Pittsburgh ID8ers


Fred Rogers put on a cardigan and changed children’s television forever. Martha Graham wore a leotard to revolutionize modern dance. Neither is known to have ever donned a hardhat and Carhartts. Pittsburgh might always be linked to heavy industry, but this list of ID8ers proves that the Steel City’s innovation cuts across all fields.

Rachel Carson

Environmentalist whose 1962 book, “Silent Spring,” is credited with helping launch the modern environmental movement.

Frank Conrad

 The small station in his garage became KDKA, the first commercial radio station in the United States.

George Ferris

A bridge-builder from Pittsburgh who designed and built the Ferris Wheel unveiled at the 1893 World’s Fair in Chicago.

Martha Graham

Choreographer who revolutionized modern dance.

Alan Perlis

Computer scientist known for pioneering work in programming languages and first recipient of the Turing Award.

Fred Rogers

American icon of children’s entertainment and education, creator of “Mister Rogers’ Neighborhood.”

Jonas Salk

A University of Pittsburgh researcher who developed the polio vaccine in 1952.

Andy Warhol

“Pop” artist who has his own museum in Pittsburgh.

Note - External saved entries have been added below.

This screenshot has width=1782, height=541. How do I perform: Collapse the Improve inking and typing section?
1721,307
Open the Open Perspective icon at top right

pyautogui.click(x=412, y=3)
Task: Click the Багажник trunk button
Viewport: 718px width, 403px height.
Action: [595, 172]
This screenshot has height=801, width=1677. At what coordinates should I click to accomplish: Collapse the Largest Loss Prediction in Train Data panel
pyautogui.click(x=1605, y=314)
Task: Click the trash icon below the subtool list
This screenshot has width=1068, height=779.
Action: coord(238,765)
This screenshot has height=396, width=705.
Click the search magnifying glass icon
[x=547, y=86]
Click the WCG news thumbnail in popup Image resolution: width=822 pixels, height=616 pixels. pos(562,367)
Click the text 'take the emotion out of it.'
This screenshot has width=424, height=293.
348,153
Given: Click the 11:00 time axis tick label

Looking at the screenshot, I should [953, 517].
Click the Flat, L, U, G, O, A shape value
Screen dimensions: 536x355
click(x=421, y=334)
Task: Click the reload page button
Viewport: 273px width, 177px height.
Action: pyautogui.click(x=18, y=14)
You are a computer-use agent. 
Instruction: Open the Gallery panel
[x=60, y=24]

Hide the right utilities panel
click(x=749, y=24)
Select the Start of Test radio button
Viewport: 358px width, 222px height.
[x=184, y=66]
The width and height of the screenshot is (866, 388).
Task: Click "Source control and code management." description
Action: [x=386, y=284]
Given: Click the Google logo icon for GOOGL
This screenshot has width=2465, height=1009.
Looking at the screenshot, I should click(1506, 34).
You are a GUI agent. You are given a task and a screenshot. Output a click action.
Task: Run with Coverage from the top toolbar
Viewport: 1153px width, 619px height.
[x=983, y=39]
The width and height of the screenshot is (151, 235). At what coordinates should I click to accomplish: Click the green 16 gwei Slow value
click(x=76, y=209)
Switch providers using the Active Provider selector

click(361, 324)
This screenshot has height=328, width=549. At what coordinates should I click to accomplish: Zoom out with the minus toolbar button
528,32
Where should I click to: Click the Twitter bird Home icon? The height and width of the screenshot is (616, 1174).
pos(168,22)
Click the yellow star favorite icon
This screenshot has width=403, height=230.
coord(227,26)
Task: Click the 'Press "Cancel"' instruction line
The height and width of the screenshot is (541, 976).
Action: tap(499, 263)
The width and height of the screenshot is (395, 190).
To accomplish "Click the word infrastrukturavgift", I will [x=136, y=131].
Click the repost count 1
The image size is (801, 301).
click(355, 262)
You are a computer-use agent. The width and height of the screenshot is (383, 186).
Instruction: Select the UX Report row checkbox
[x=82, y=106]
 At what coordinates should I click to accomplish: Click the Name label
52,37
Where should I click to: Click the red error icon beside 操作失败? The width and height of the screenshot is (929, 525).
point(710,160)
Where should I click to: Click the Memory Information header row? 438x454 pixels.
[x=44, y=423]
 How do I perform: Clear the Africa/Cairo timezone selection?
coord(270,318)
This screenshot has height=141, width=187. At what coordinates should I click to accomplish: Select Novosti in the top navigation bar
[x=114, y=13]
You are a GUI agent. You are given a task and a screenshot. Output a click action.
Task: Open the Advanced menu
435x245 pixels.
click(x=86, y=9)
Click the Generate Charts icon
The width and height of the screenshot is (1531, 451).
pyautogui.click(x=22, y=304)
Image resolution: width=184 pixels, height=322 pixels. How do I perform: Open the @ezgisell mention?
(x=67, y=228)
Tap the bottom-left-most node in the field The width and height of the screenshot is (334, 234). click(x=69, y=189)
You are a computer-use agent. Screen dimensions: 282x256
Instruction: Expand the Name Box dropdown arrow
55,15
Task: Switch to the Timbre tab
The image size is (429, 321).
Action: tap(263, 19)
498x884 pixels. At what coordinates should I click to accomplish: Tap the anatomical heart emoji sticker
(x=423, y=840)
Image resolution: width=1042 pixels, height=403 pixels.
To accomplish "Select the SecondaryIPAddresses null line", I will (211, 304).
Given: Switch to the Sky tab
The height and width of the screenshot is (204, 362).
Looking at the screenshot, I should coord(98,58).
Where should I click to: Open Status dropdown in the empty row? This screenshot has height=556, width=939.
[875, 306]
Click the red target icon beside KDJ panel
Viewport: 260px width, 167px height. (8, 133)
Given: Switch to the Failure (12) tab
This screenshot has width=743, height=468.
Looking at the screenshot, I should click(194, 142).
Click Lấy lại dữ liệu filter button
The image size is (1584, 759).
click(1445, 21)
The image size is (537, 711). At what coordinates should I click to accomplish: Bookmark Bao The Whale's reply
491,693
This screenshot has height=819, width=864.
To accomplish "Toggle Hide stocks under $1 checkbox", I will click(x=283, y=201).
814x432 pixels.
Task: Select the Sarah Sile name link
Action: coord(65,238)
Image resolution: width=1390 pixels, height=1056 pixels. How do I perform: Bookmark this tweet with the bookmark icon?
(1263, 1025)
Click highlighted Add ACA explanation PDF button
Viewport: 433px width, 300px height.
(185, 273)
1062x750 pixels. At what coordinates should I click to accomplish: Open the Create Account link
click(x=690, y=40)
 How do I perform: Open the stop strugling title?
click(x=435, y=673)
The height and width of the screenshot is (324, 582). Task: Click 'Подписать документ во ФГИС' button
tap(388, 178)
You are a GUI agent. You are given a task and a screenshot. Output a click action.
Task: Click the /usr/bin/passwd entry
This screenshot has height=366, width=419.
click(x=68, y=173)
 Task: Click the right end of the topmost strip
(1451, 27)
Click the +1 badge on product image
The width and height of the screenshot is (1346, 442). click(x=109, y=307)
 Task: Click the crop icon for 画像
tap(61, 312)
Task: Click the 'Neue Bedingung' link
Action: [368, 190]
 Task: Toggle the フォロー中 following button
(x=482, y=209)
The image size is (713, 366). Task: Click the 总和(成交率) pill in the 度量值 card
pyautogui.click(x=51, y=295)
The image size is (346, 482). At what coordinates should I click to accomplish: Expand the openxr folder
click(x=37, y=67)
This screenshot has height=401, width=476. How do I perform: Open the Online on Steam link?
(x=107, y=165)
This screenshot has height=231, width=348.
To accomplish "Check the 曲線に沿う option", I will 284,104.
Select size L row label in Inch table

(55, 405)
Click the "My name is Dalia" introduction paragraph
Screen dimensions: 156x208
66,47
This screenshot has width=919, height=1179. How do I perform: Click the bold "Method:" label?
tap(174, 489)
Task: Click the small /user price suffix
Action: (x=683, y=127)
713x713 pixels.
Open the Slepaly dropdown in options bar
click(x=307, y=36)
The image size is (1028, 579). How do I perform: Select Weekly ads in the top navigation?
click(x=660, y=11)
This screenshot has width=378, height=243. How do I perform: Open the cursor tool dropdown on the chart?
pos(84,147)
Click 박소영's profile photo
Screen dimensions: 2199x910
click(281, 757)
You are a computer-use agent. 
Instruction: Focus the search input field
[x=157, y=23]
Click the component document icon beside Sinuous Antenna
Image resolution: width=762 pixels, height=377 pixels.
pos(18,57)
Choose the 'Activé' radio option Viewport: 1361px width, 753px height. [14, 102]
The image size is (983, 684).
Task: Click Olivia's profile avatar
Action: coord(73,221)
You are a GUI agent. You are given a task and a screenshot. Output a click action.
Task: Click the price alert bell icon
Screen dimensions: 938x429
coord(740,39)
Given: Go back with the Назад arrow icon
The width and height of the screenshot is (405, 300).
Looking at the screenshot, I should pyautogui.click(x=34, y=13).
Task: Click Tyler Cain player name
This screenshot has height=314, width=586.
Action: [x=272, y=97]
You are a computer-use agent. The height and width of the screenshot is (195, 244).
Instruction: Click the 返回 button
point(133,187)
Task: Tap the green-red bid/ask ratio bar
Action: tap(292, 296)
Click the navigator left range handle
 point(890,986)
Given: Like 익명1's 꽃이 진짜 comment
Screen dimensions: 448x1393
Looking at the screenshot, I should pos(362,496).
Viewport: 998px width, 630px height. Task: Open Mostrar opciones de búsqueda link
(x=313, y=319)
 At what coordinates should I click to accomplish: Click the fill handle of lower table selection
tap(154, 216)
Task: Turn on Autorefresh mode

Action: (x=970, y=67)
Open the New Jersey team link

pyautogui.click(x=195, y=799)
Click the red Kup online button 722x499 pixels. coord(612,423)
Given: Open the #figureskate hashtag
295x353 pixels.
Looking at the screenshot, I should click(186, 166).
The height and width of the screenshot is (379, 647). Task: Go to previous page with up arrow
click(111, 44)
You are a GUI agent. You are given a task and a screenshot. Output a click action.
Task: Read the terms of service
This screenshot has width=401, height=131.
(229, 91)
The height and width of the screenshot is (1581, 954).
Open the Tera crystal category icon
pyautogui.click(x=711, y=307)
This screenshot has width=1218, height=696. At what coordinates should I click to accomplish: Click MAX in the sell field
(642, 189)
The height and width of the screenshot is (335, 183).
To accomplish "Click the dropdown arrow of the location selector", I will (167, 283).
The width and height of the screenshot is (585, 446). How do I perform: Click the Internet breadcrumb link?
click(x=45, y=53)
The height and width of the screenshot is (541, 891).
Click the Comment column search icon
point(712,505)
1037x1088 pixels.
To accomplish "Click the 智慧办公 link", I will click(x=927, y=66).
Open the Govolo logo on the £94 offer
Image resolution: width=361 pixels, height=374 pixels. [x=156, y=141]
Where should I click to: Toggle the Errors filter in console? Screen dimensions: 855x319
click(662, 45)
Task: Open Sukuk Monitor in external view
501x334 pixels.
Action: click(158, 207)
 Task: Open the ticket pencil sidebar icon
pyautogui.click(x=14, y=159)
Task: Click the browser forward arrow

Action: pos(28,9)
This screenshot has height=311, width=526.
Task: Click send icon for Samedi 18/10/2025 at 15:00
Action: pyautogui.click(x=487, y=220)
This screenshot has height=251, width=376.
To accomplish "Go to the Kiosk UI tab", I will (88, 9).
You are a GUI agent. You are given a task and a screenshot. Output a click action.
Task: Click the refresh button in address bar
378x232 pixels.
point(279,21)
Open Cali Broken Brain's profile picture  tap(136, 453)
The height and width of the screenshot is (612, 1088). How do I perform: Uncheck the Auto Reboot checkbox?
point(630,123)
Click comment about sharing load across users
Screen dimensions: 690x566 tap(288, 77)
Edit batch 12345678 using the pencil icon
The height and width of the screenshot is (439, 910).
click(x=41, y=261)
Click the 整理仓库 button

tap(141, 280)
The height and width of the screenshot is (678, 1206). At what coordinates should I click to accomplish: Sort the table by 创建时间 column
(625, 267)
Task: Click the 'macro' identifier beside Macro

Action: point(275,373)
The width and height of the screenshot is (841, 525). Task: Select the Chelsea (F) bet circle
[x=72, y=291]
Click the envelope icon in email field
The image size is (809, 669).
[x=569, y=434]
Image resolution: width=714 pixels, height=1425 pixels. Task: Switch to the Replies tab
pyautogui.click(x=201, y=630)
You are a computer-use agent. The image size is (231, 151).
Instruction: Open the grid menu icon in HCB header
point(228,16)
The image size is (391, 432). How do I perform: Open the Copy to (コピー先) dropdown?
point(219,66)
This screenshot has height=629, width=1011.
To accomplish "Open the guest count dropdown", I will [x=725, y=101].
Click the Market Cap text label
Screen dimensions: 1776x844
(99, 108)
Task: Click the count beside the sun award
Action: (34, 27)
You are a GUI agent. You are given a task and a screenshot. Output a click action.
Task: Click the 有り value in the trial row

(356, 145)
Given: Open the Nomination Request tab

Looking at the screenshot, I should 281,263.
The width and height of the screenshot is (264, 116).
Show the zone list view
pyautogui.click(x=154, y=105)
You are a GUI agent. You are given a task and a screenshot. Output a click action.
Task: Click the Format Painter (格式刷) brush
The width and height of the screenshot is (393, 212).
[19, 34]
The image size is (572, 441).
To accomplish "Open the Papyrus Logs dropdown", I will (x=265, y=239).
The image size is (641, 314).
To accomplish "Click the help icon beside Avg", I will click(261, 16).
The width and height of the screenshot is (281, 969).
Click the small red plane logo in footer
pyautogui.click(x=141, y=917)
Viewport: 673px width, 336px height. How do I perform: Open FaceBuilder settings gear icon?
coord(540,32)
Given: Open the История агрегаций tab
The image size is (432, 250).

  1. The Big Mac – created by Jim Delligatti at his Uniontown McDonald’s in 1967.
  2. Emoticons – created by Carnegie Mellon computer scientist Scott Fahlman in 1982. :-)
  3. Pull-tabs on cans – invented by Alcoa and first used by Iron City Brewery in 1962.
  4. U.S. public television station – WQED went on the air in 1954.
  5. Movie theater – opened in 1905, the Nickelodeon on Smithfield Street was the first theater devoted exclusively to motion pictures.
  6. Retractable roofs – the Civic Arena, opened in 1961, had the first retractable roof.
  7. Sandwiches with fries and coleslaw on top – invented by Primanti Bros.
  8. Baseball parks – Forbes Field opened in 1909.
  9. Banana split – invented by a pharmacist in Latrobe in 1904
  10. World Series – in 1903 the Boston Pilgrims beat the Pittsburgh Pirates 5 games to 3.